Please condense the paragraph in the relay settings text that begins "The most frequent error is mismatching" into two sentences that keep its main facts.

Text segment:
--- start ---

The most frequent error is mismatching the CT ratio between the physical CTs and the relay configuration. This creates a scaling error that affects all current-based calculations. Always verify that the CT ratio programmed in the relay exactly matches the nameplate ratio of the installed current transformers. A study by the Electric Power Research Institute found that 42% of misoperations in protection systems were due to incorrect CT ratio settings.
How do I determine the appropriate pickup current for my application?
The pickup current should be set according to these engineering principles:
- For overload protection: 1.15-1.25× the maximum load current
- For short-circuit protection: Minimum 25% of the minimum fault current
- For motor protection: 1.2-1.5× the full load amperes (consider starting current)
- For transformer protection: Above the maximum inrush current (typically 8-12× rated current)
Always verify the selected pickup provides adequate sensitivity for the minimum fault current while avoiding nuisance trips during normal operation.
What’s the difference between definite time and inverse time characteristics?
Definite time relays operate at a fixed time delay regardless of fault current magnitude, while inverse time relays operate faster for higher fault currents. ABB relays typically use inverse time characteristics because:
- They provide faster clearing for severe faults (reducing equipment damage)
- They naturally coordinate with downstream devices
- They can be more selective in complex network topologies
Definite time characteristics are generally only used for:
- Backup protection schemes
- Special applications requiring fixed delay
- Coordination with fuses or other definite-time devices
How does the time dial setting affect protection coordination?

--- end ---

Given information:
--- start ---

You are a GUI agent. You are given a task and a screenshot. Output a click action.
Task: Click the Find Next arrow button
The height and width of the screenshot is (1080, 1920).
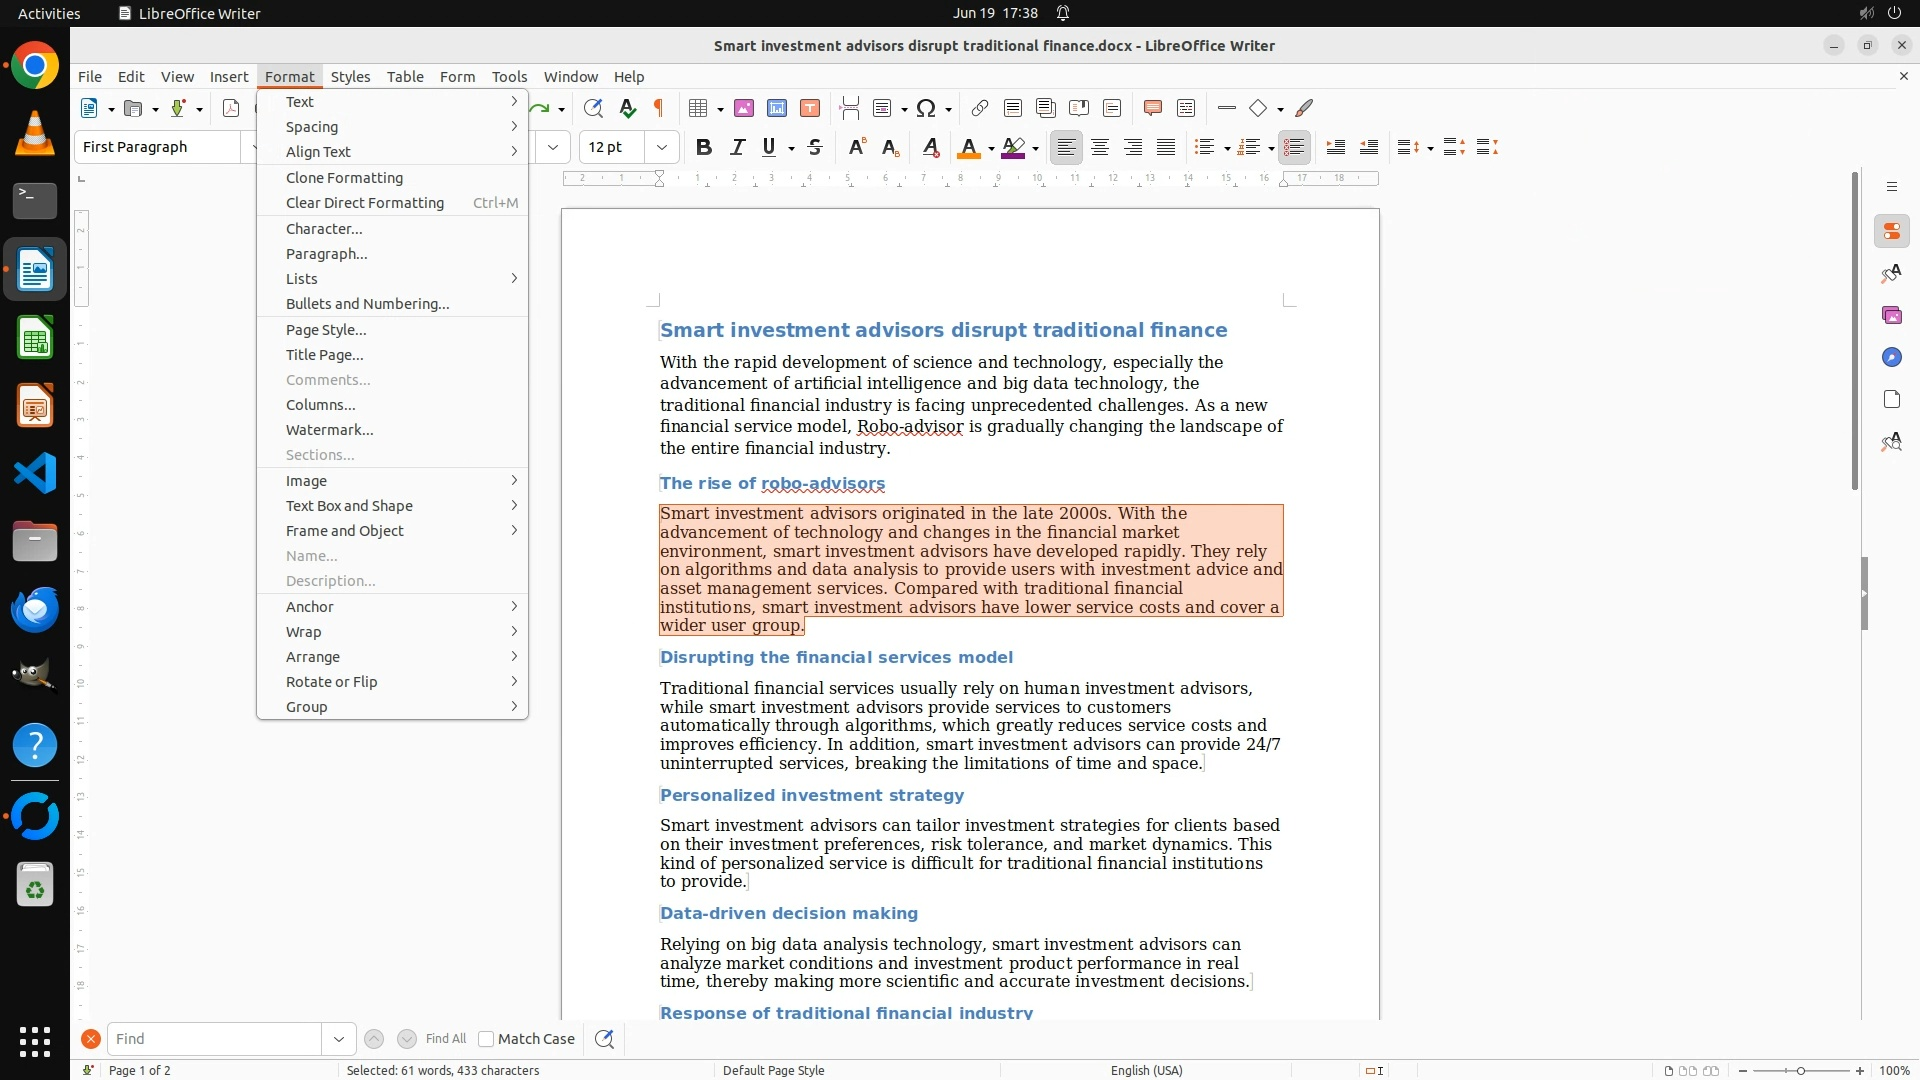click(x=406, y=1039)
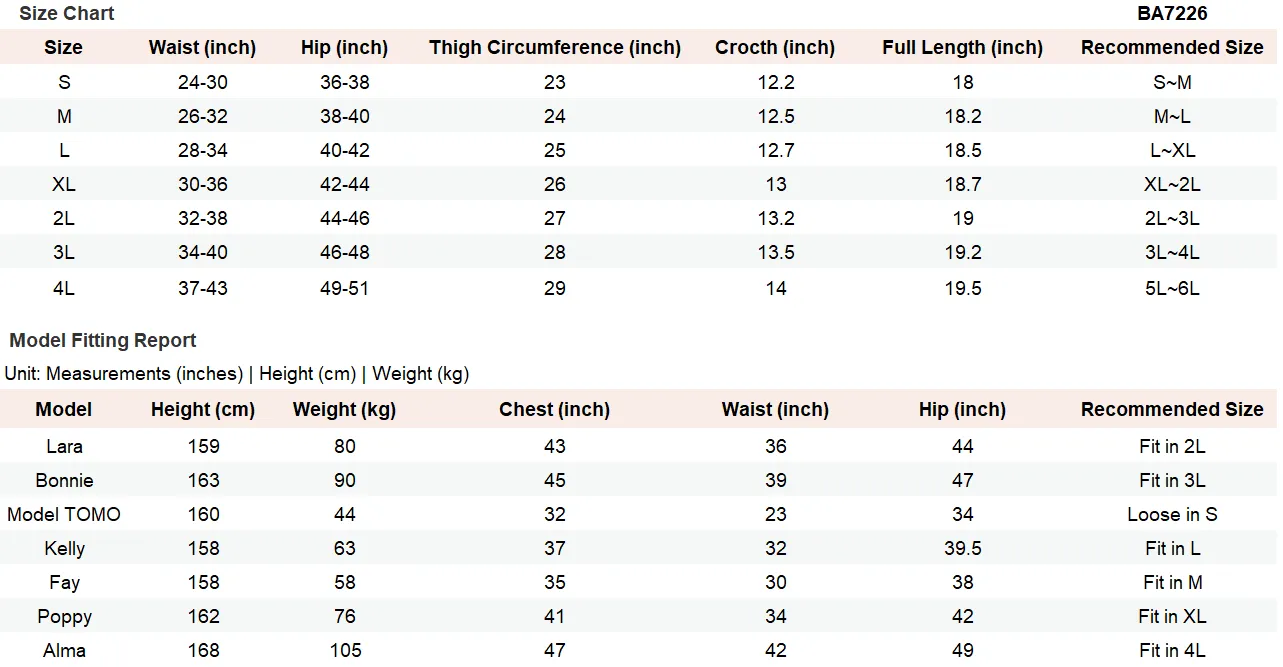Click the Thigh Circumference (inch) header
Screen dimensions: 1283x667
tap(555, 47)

--- end ---

Answer to the problem:
The most common error is a mismatch between the CT ratio of the physical CTs and the relay configuration, which causes a scaling error in all current-based calculations, so the ratio programmed in the relay must always match the nameplate ratio of the installed current transformers. An Electric Power Research Institute study found that 42% of protection system misoperations came from incorrect CT ratio settings.